Joshua is now home with his family, yet the intense need for us to do everything we can to advocate for and support our son has not wavered. Joshua’s success and development is all based now on preventative care. In collaboration with UCP and Joshua’s wonderful Child Development Specialist, Maria Montano, we feel that we are on the right track in providing our son with the best care possible. On a weekly basis, Maria provides therapy, reasurrance and positivity…all things both Joshua and I need, and because Joshua is assessed on a weekly basis, any areas of concern are brought to light and any changes noted in Joshua’s development are addressed expeditiously. Due to the amazing support system of Joshua’s family and dedicated specialists like Maria, we are finding success in helping Joshua reach his potential.
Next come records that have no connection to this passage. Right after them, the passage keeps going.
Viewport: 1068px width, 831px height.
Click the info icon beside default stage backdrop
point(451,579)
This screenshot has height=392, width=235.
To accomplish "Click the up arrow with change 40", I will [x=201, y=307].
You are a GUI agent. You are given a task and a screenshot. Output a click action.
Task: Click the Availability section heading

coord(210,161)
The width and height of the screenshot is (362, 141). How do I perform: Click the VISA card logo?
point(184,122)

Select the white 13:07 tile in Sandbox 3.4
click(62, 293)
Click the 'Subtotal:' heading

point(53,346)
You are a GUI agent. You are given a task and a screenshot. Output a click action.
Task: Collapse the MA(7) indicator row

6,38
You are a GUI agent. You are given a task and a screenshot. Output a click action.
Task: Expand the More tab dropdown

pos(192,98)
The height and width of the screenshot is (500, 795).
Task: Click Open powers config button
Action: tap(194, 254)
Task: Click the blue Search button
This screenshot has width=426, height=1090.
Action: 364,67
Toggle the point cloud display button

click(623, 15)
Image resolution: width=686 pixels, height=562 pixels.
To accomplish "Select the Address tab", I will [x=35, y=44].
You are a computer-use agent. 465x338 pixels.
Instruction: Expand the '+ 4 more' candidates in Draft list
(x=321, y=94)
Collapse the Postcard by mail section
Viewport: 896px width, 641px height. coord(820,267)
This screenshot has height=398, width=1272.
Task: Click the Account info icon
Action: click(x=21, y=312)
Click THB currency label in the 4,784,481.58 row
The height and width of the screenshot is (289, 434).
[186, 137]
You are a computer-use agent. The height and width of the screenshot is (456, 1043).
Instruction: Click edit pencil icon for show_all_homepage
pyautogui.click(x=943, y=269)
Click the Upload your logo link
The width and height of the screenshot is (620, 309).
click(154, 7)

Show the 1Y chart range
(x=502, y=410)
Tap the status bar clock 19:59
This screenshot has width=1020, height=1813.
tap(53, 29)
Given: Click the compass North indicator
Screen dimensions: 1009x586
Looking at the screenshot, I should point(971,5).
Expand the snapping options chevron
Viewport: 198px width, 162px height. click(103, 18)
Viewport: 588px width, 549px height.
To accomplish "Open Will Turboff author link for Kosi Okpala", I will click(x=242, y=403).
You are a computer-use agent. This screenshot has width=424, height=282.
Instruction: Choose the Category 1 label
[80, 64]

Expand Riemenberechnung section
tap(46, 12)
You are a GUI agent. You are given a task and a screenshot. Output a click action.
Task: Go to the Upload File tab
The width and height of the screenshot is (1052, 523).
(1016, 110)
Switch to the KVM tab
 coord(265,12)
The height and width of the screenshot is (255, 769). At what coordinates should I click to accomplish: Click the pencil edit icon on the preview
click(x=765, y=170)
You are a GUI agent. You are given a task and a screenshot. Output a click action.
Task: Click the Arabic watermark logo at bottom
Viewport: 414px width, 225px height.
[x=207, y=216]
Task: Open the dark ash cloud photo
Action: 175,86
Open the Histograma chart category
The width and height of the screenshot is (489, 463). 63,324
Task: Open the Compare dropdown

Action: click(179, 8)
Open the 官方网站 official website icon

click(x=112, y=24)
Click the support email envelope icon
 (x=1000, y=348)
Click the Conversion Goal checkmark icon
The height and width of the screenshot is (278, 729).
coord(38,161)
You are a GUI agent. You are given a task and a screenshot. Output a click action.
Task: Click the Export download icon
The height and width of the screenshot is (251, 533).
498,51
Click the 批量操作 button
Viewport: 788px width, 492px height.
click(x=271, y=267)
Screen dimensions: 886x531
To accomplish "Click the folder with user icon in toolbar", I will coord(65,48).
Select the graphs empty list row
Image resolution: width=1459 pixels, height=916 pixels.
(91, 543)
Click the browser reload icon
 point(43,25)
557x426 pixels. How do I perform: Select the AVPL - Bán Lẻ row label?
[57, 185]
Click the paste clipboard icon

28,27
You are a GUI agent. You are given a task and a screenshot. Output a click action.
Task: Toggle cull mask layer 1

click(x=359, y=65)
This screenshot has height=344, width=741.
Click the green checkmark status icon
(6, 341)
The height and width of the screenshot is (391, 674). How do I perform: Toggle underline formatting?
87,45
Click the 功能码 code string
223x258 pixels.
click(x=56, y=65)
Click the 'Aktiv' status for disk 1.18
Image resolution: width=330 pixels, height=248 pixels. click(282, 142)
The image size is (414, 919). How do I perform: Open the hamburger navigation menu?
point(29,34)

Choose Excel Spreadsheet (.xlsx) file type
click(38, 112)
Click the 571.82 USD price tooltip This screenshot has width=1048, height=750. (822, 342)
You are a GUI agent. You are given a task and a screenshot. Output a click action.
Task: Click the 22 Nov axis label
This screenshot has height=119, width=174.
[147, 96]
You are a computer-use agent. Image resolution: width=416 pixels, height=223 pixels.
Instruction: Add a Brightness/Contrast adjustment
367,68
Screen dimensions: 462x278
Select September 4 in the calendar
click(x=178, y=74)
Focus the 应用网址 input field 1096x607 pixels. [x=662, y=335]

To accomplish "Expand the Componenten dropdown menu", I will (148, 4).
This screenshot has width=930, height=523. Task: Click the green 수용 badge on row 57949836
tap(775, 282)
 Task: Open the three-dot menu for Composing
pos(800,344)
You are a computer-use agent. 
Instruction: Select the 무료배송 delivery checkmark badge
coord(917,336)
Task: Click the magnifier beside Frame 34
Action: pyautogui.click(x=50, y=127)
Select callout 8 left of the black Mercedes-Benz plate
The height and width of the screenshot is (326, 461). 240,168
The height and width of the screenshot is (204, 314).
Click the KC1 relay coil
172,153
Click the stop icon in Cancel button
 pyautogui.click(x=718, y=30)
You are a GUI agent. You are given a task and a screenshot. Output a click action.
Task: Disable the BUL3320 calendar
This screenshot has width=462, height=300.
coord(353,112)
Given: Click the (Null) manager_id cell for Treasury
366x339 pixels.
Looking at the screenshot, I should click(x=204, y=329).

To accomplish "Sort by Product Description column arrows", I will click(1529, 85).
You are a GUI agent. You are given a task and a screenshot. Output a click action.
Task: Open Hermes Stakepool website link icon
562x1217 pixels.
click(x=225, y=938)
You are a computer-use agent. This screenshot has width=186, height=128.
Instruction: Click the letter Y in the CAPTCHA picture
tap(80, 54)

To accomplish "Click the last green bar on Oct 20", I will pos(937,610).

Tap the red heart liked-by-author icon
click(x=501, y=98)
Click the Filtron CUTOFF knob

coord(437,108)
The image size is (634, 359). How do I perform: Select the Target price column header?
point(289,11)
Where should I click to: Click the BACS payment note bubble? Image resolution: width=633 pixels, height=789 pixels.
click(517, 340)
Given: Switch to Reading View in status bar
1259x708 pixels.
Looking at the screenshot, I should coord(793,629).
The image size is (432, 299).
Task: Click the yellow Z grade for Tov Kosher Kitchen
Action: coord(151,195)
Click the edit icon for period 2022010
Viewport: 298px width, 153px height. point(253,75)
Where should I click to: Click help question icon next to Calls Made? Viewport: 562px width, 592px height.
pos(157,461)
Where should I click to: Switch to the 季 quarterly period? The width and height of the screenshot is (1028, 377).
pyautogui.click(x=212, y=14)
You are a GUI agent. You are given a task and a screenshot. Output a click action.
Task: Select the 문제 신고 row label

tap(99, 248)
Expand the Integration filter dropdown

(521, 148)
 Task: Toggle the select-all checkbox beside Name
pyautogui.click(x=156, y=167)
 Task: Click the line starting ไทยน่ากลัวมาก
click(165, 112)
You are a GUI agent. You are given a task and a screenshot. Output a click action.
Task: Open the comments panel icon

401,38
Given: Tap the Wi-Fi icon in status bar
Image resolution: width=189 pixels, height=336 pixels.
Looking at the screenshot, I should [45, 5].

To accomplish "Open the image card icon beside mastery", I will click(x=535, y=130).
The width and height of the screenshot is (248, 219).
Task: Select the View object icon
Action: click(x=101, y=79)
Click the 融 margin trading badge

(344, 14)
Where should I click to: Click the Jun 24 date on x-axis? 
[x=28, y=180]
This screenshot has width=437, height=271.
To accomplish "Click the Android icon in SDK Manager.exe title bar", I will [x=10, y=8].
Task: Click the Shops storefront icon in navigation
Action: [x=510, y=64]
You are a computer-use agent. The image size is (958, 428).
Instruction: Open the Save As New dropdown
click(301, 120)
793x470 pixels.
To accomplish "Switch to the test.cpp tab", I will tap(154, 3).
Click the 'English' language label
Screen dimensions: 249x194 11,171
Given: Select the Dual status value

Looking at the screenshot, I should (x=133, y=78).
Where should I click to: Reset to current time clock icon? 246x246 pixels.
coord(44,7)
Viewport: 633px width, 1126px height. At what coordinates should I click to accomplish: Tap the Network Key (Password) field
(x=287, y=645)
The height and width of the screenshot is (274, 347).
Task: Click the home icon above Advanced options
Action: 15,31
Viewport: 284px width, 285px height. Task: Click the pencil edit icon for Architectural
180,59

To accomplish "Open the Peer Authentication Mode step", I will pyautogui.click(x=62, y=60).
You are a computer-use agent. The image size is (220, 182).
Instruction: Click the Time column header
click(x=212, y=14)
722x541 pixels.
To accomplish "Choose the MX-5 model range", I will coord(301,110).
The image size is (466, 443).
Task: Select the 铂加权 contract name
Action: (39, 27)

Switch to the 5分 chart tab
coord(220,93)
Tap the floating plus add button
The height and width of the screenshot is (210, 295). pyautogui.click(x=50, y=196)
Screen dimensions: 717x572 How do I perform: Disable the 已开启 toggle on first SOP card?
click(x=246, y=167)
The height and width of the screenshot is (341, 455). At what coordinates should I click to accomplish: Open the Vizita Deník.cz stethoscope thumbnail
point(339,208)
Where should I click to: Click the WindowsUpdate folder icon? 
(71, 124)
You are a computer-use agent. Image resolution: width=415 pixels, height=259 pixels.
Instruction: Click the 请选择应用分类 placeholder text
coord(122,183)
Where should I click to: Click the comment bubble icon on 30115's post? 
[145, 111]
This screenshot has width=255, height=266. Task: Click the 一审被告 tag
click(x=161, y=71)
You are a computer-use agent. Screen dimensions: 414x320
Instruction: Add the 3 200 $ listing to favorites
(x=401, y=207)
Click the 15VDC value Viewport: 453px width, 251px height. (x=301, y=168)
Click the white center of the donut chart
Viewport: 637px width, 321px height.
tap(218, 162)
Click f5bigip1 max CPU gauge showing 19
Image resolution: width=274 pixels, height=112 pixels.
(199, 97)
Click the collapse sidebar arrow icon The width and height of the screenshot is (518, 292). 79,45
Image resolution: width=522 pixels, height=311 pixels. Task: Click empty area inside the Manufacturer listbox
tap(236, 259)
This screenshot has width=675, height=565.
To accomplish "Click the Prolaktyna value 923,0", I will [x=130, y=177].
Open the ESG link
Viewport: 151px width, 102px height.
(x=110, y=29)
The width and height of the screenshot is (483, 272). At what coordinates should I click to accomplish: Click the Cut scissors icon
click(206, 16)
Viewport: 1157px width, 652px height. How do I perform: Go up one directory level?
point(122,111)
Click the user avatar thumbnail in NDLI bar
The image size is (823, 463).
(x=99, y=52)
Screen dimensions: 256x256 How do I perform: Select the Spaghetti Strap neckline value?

Our ship is definitely on a different course than what we ever imagined, but it has allowed us to see the world in a whole new light. I’m extremely proud of the way we have sailed our ship thus far. Most of all, I’m most proud of our Joshua. He held on tight enough even through the worst of the storm until we found our way.
To follow Joshua’s journey from his early start to his current progress, please click on this link: http://www.joshuadrake.info/
Story & experience written by Jenny Reyes (Joshua’s proud momma)
July 2013: Kiaan
Kiaan was born on July 4th, and he just celebrated his third birthday! Kiaan is a micro preemie, being born 15 weeks early. The first 4 months of his life was spent in the NICU with his family by his side. With every day having new fears and uncertainties, Kiaan’s parents Neha and Jesse consider him their miracle baby.
Being born on a day with fireworks must play into his playful personality. Countless times his mother Neha has caught him “just being playful” teasing the dog at home. Luckily we haven’t experienced his cunning tricks during therapy yet! He couples his teasing with his heart-warming smile; which normally works pretty well for him. Despite all his hard work in the past 3 years he is one of the happiest children I have seen, although that is not what caught my eye; it is his deep concern for others that truly impresses me. Though he has gone through so much he is constantly concerned with the children around him and will try to comfort a distressed friend in his own special way.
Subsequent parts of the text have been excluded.